• Dataset extract

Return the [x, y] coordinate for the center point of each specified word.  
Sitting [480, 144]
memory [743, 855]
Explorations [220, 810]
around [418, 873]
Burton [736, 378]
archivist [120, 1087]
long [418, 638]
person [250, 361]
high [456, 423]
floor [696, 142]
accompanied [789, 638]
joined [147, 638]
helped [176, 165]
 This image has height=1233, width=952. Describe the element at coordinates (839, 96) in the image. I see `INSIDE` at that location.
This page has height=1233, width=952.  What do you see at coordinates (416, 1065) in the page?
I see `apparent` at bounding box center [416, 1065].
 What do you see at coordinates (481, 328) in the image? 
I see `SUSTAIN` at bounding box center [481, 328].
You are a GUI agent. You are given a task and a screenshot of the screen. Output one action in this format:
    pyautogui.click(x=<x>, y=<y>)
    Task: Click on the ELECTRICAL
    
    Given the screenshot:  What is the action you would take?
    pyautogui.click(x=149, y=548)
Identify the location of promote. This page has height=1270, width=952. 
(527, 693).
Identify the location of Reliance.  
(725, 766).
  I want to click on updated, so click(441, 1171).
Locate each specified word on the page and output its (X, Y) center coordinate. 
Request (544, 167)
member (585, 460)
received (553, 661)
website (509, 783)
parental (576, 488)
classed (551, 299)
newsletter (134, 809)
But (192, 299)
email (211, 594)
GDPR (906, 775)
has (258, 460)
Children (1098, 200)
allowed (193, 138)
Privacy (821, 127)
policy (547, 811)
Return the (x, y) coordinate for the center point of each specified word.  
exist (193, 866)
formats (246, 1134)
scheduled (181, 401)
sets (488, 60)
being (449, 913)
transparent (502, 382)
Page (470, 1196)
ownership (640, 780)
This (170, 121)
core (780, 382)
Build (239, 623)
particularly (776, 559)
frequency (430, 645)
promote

• What is expected
Pull out each line of the data above that contains the word "width". Case counts.

• Reply to the task
 This image has height=1233, width=952. Describe the element at coordinates (839, 96) in the image. I see `INSIDE` at that location.
This page has height=1233, width=952.  What do you see at coordinates (416, 1065) in the page?
Identify the location of promote. This page has height=1270, width=952. 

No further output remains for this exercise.